For the seven years I suffered, prayed, and pleaded with God for an answer, but I was really depending on myself, on science, or on whatever else came my way. I jumped on every bandwagon that passed by with both feet, only to have my feet swept out from under me again…literally. The grand mal seizures took care of that. I was a Christian. I was saved. I fully believed that if I died I would go to Heaven. So why did I rely on science, nutrition, acupuncture, ‘hocus pocus,’ or whatever to fix me?
‘Faith the size of a mustard seed’…wow. ‘Unless you see you will not believe’…hmmm. God divinely inspired those who wrote the books of the Bible. They wrote about what they saw, and there are so many miracles in the Bible. But they happened such a long time ago. What about now?
I believe miracles happen every day. I think that we all know someone who says they have experienced a miracle, and I believe they have. They just didn’t happen to be divinely inspired by God to write in what would be the greatest book ever written.
I’d like to think that I had faith as much as a grain of mustard seed, but it sure was a long seven years to grow that mustard seed! I knew of miracles in the Bible that I learned growing up, but somehow, since these were recorded in the Bible, they must have been more “miraculous” than the miracles I’ve heard in my lifetime. They weren’t. They just happen to be the ones that are recorded in the Bible. We see those “signs and wonders” every day. So why do we not believe? Or if we say we believe, do we really, truly, down deep believe? I think that’s the “interaction” I experienced between these two prescription verses most of my life. I believed in my head, I just don’t think I believed in my heart. I “knew” Jesus in my head, but I didn’t “feel” him in my heart, at least no to the extent he wanted me to.

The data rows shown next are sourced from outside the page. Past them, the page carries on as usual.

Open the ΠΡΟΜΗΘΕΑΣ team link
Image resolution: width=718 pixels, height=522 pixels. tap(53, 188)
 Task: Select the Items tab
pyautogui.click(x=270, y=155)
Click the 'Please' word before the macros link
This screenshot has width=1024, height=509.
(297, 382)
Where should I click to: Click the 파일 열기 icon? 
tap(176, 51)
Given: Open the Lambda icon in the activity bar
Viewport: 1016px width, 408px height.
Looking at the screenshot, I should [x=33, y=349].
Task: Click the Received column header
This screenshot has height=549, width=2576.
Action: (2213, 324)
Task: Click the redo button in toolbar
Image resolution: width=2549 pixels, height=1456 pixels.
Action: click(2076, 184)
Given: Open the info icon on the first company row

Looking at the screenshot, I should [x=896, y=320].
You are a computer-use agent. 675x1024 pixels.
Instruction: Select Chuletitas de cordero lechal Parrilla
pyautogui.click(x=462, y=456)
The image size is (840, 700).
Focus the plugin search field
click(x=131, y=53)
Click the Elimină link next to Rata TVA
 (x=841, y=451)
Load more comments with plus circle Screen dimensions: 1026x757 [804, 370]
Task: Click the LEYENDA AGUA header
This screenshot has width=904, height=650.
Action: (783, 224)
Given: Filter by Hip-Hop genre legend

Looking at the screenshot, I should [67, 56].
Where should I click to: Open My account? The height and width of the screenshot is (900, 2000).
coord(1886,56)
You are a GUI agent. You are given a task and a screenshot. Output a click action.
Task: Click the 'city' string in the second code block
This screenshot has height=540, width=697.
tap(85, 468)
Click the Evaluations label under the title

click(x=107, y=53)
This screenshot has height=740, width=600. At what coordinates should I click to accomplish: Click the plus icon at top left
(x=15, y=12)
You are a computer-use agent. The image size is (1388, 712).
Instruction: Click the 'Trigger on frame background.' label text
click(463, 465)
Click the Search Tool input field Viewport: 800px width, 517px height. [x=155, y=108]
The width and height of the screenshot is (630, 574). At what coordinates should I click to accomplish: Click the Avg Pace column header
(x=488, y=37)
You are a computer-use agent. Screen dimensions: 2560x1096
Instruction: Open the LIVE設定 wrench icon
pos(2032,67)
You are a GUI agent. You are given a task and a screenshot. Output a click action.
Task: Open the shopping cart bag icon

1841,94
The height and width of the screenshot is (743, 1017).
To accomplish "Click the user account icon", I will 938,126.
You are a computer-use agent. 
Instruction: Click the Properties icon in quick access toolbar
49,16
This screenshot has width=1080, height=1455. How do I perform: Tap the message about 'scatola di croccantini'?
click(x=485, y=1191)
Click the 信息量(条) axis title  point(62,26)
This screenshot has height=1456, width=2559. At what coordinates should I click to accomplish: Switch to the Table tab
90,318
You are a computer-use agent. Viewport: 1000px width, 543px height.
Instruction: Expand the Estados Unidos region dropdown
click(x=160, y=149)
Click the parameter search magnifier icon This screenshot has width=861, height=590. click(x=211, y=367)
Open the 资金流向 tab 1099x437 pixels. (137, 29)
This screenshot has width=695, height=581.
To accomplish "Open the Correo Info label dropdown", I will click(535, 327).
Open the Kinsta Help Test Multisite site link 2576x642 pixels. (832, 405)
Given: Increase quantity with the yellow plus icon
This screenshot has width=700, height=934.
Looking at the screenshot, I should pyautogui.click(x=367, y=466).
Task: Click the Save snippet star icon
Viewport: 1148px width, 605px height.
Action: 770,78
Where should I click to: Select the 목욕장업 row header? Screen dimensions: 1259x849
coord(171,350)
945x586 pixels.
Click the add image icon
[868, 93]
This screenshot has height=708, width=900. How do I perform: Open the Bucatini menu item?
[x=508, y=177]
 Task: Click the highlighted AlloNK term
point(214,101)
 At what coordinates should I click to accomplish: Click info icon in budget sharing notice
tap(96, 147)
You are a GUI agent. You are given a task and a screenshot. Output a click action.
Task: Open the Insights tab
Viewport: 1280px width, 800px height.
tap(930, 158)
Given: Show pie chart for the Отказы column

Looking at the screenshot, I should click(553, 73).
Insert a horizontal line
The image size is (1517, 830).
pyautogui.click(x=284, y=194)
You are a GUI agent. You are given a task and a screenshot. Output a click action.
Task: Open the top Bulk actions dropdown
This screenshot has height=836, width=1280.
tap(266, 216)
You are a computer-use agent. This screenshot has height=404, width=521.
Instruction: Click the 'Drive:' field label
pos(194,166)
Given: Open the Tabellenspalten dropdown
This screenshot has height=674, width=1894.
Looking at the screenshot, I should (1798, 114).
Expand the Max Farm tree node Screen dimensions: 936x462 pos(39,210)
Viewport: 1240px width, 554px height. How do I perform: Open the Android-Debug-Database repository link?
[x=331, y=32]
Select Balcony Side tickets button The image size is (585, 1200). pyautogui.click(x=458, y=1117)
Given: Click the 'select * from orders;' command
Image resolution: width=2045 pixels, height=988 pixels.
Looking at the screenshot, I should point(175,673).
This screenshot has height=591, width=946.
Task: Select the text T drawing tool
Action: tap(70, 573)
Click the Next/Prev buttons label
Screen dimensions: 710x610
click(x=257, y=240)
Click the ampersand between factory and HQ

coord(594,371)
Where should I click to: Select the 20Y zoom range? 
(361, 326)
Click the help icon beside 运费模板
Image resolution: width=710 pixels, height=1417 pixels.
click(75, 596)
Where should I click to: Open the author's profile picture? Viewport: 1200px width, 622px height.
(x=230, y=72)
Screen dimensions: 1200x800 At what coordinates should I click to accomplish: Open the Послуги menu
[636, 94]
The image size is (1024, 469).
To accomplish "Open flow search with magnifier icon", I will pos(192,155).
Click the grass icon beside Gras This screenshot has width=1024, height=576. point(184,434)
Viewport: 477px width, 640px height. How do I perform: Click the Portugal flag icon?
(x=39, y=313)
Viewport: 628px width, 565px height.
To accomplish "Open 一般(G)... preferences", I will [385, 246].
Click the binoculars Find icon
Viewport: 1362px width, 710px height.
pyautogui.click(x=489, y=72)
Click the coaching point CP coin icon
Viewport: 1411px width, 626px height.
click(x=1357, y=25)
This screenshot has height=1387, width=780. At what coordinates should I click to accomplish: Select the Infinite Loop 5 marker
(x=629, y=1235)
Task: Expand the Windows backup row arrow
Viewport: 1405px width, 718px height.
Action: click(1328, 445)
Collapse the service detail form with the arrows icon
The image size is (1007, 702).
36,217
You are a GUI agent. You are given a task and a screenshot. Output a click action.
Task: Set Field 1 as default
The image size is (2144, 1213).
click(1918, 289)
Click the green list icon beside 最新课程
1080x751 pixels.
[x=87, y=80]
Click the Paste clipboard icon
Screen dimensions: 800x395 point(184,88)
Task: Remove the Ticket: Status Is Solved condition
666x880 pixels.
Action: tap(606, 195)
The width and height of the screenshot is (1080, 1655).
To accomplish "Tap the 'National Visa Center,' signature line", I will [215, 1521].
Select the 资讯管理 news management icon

So today, being the one-year anniversary of my very own miracle, I can tell you 100% for sure that miracles do happen. The change in me that happened from going to bed on Friday night September 24th to Saturday morning, September 25th, was nothing short of a miracle. I knew it. I felt it. I felt Jesus deep inside me, more than I could even imagine was possible. My family, who had to live with me every day for those seven years, will be the first to tell you it was nothing short of a miracle! (My hubby says it was his miracle, not mine =o)
I wish I had a prescription to give out for a miracle. Wouldn’t that be easy? But I don’t, at least not exactly. I certainly could never compare myself to those God appointed to record what is written in they bible, but I am working hard to learn to write for him. I pray that those who may not have seen quite enough ‘signs and wonders’ to have the ‘faith of a grain of mustard seed’ might gain a little more faith in the wonder-fullness of my miracle.
Thank you Jesus!
From my heart,
Celeste
Happy anniversary! I’ll never forget getting that phone call not long after your miracle. What a journey it’s been since then!
Can’t wait to see what God has in store next!